À noter : le financement islamique (mourabaha) connaît une progression continue au Maroc sur le premier semestre 2026, avec de plus en plus d’acheteurs résidentiels qui y recourent. Si vous explorez cette piste, les frais de structuration diffèrent d’un crédit classique et méritent une comparaison ligne par ligne avec votre banque.
Titre foncier et vérifications avant signature : les vrais pièges
Le piège le plus coûteux n’est pas fiscal, il est juridique. Au Maroc, un bien peut être vendu sans être « titré », c’est-à-dire sans inscription à la conservation foncière. Un bien non titré complique drastiquement toute revente ou transmission.
Avant de signer un compromis de vente, trois vérifications sont indispensables :
- Demander un certificat de propriété récent auprès de la conservation foncière pour confirmer que le vendeur est bien le propriétaire inscrit
- Vérifier l’absence d’hypothèque, de saisie ou de litige en cours sur le bien (ces informations figurent sur le certificat)
- Contrôler la conformité urbanistique : permis de construire, certificat de conformité, absence d’infraction signalée par la commune
Ces documents se demandent en quelques jours. Ne signez aucun compromis sans les avoir en main. Le notaire marocain a une obligation de vérification, mais votre propre vigilance reste votre meilleure protection.

Fiscalité pendant la détention d’une villa à Marrakech
Une fois propriétaire, deux taxes locales s’appliquent chaque année : la taxe d’habitation et la taxe de services communaux. Elles sont calculées sur la valeur locative du bien, estimée par l’administration fiscale marocaine.

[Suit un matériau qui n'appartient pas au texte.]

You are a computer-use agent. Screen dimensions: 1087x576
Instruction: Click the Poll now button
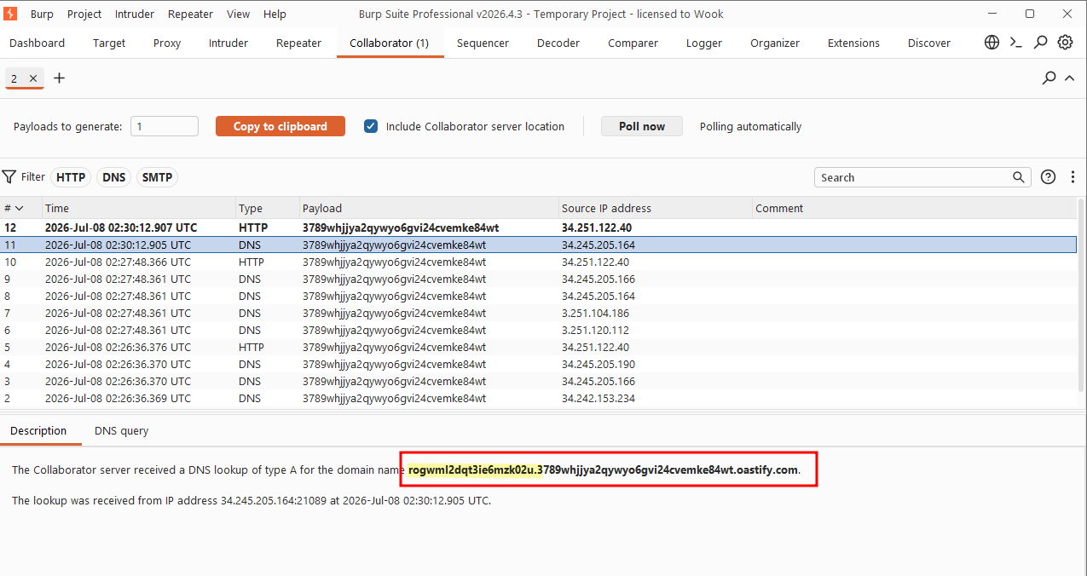click(x=642, y=126)
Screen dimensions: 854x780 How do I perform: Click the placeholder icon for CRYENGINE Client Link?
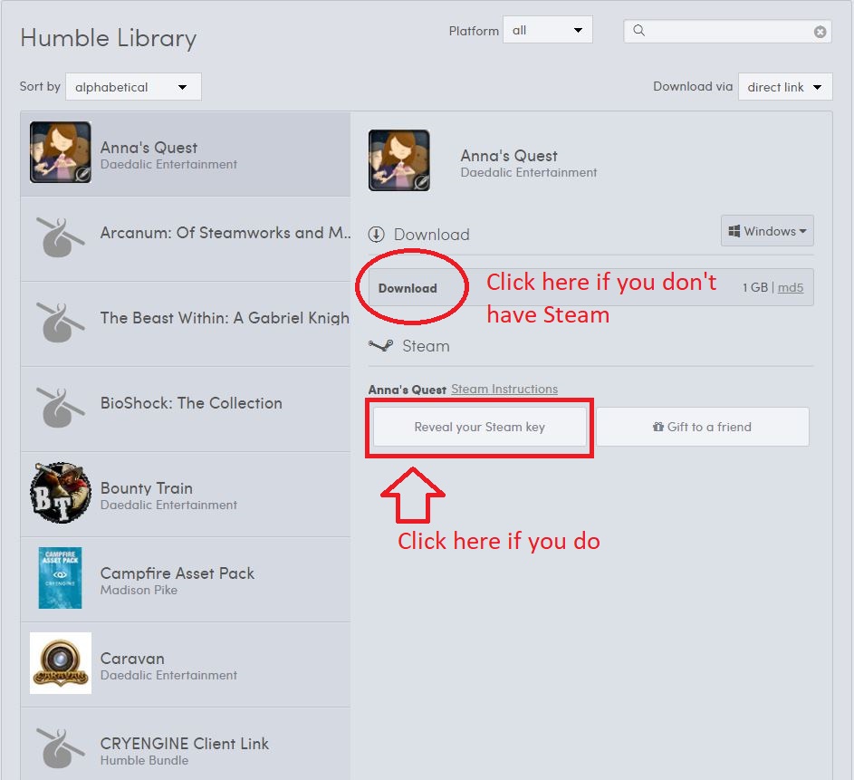[x=61, y=748]
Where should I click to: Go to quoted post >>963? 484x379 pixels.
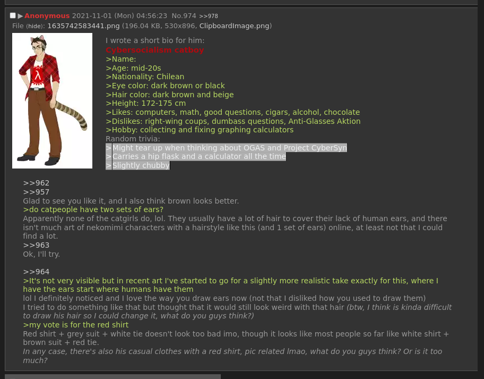pyautogui.click(x=36, y=245)
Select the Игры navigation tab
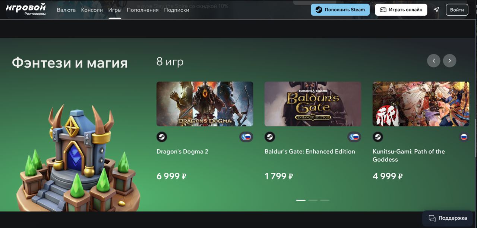 (115, 10)
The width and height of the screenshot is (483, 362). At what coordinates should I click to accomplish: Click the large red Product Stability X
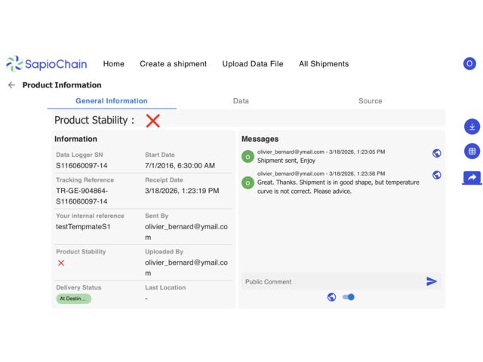pos(153,121)
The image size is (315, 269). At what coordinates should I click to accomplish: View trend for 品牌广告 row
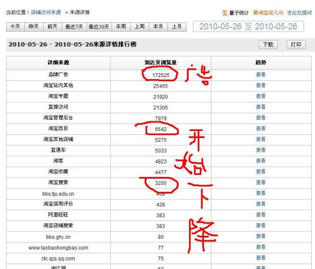pyautogui.click(x=261, y=75)
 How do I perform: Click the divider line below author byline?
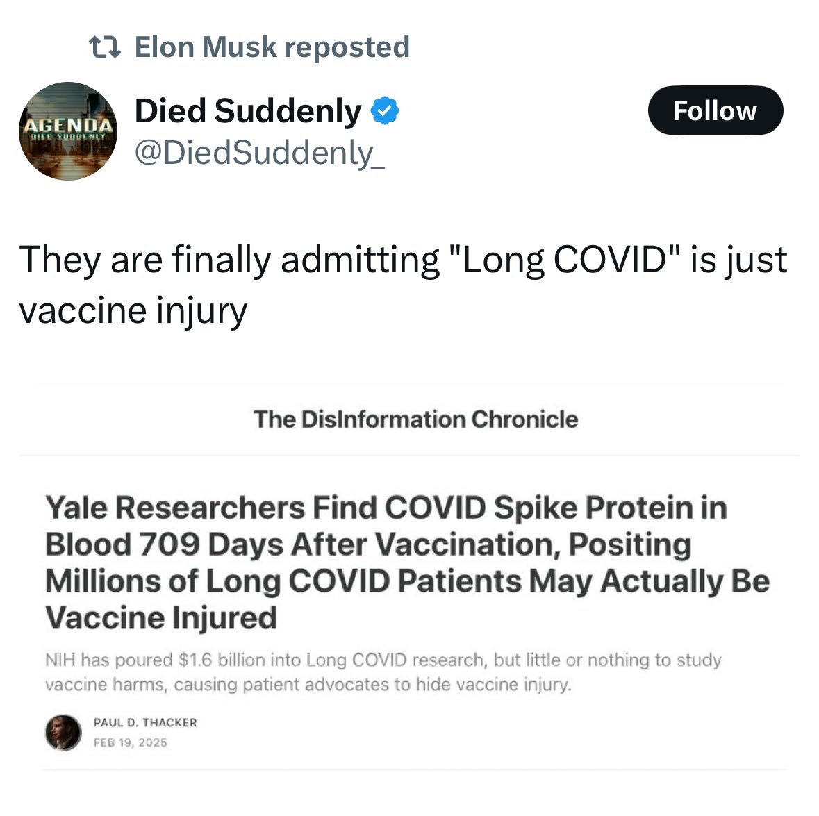pos(414,769)
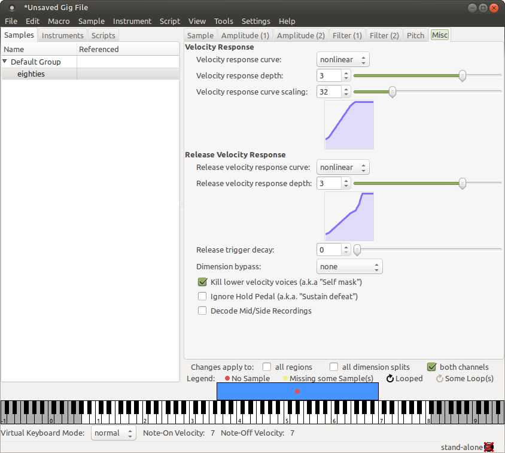Enable Ignore Hold Pedal checkbox

tap(202, 296)
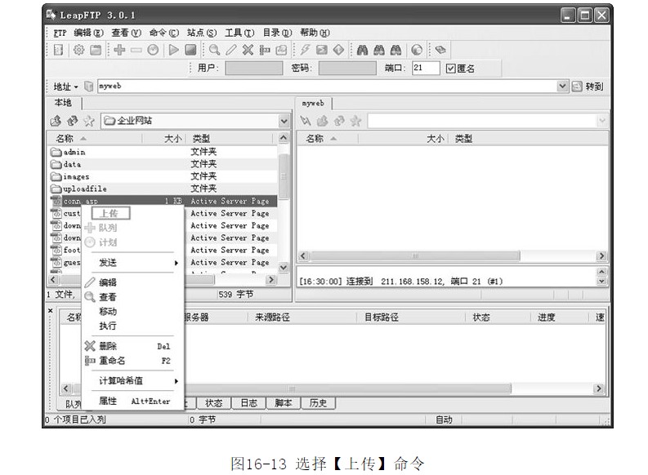This screenshot has height=475, width=648.
Task: Expand the 发送 submenu in context menu
Action: point(136,263)
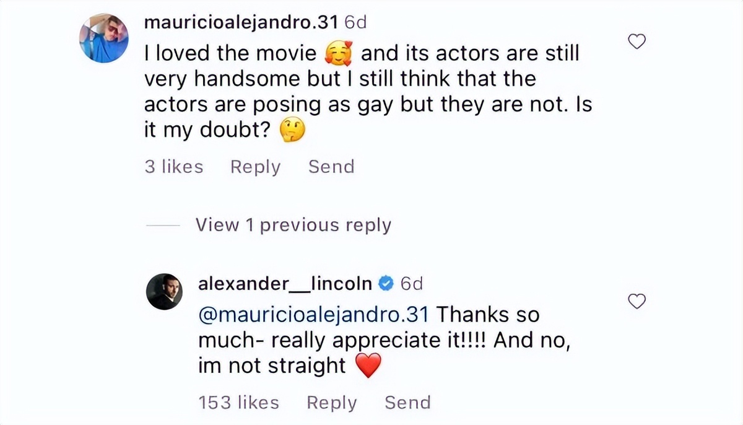Send mauricioalejandro.31's comment via Send option
Screen dimensions: 743x425
pos(331,166)
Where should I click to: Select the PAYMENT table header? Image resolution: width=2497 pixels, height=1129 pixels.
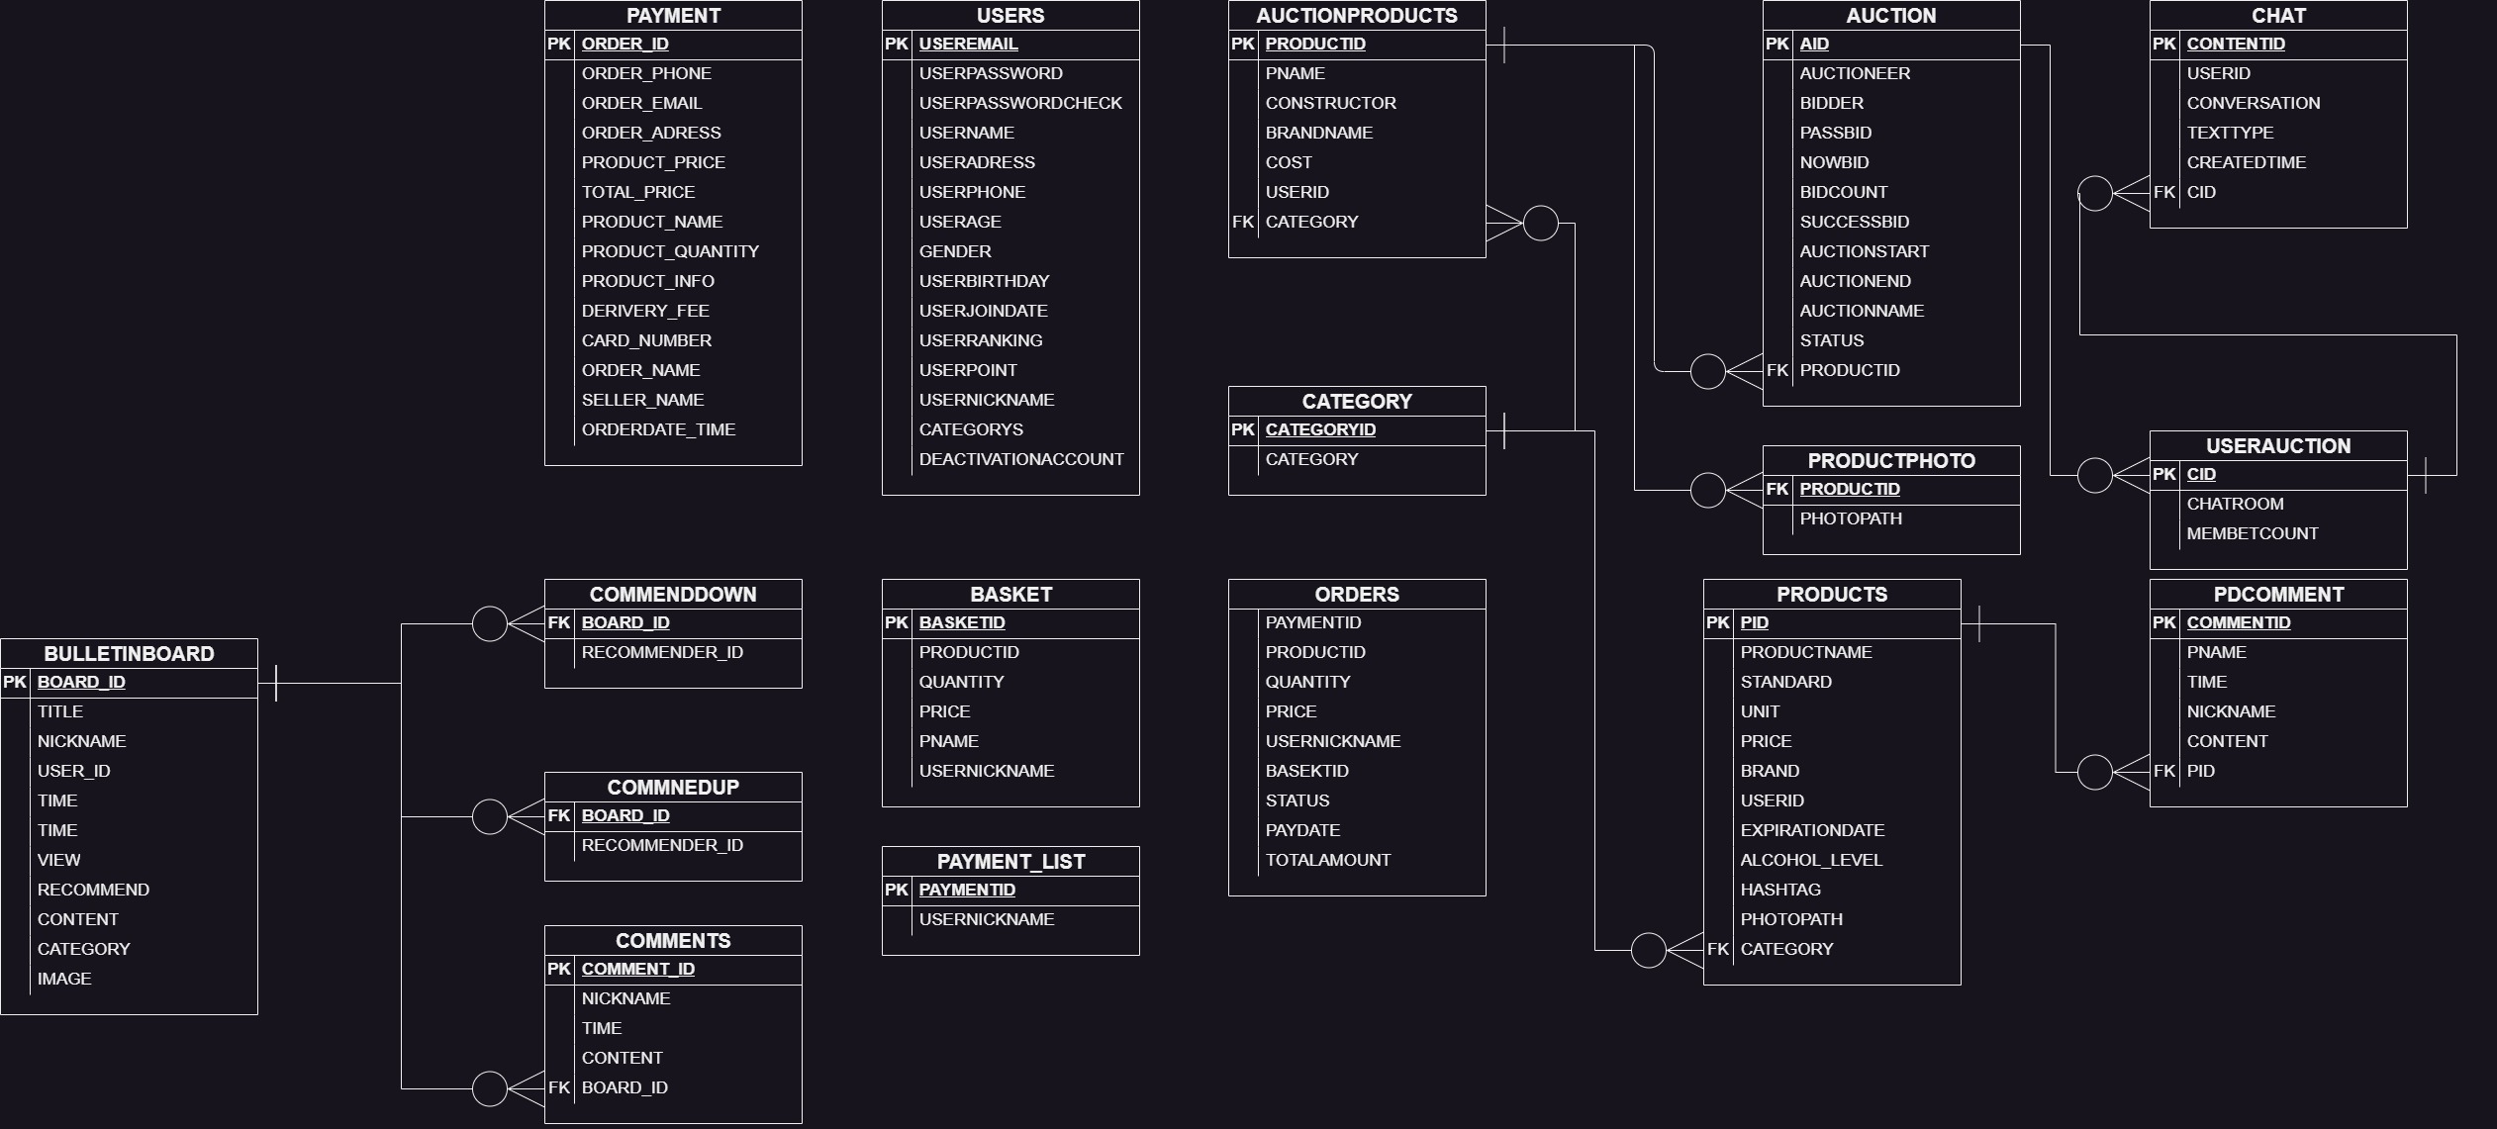[673, 15]
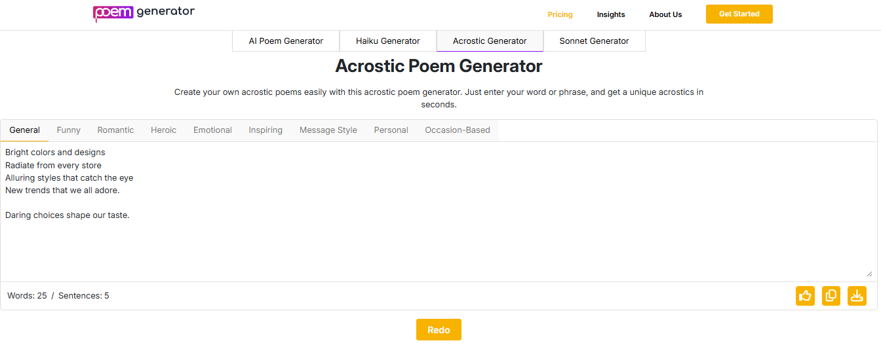Click the Poem Generator logo

click(144, 12)
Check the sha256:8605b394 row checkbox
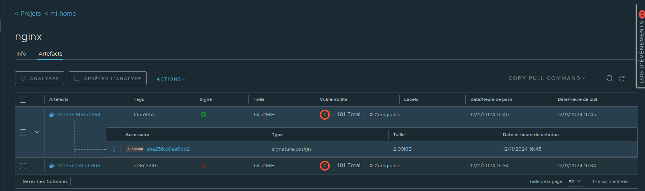This screenshot has height=191, width=645. click(x=23, y=132)
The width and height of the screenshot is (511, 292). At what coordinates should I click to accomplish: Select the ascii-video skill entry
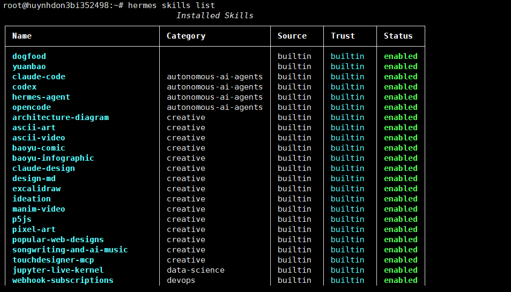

Pour les revenus locatifs perçus en tant que particulier, le Maroc applique un impôt sur le revenu foncier. Les investisseurs étrangers sont soumis aux mêmes règles fiscales que les résidents marocains, sans discrimination ni surtaxe spécifique. Ce principe d’égalité de traitement est un atout du cadre marocain, mais il signifie aussi que vous ne bénéficiez d’aucun régime préférentiel.
Pensez également à vérifier la convention fiscale entre le Maroc et votre pays de résidence. La France et le Maroc disposent d’une convention qui évite la double imposition, mais les modalités d’imputation varient selon la nature du revenu (loyers, plus-value à la revente). Un conseil fiscal spécialisé en droit franco-marocain évite les mauvaises surprises lors de votre déclaration en France.
Achat immobilier à Marrakech pour un étranger : la chronologie concrète
Le parcours d’un acheteur étranger suit un enchaînement précis. Vous signez d’abord un compromis de vente chez le notaire, qui ouvre un délai pour réunir le financement et effectuer les vérifications. Le notaire collecte les documents du vendeur (titre foncier, quitus fiscal, certificat de conformité), rédige l’acte définitif, perçoit les fonds et procède à l’enregistrement.
Aucune restriction légale n’empêche un étranger d’acheter une villa à Marrakech, sauf sur les terres agricoles, interdites aux non-Marocains. Une villa en zone urbaine ou résidentielle ne pose pas ce problème. Le transfert des fonds depuis l’étranger doit passer par un compte en devises convertibles ouvert au Maroc, ce qui permet ensuite de rapatrier librement les revenus locatifs ou le produit de la revente.
Le marché immobilier de Marrakech en 2026 s’accompagne d’un cadre réglementaire plus strict qu’il y a quelques années. Pour un acheteur bien préparé, c’est une bonne nouvelle : davantage de transparence réduit le risque de litiges post-acquisition. La clé reste de ne jamais dissocier la recherche du bien de l’analyse fiscale et juridique qui l’entoure.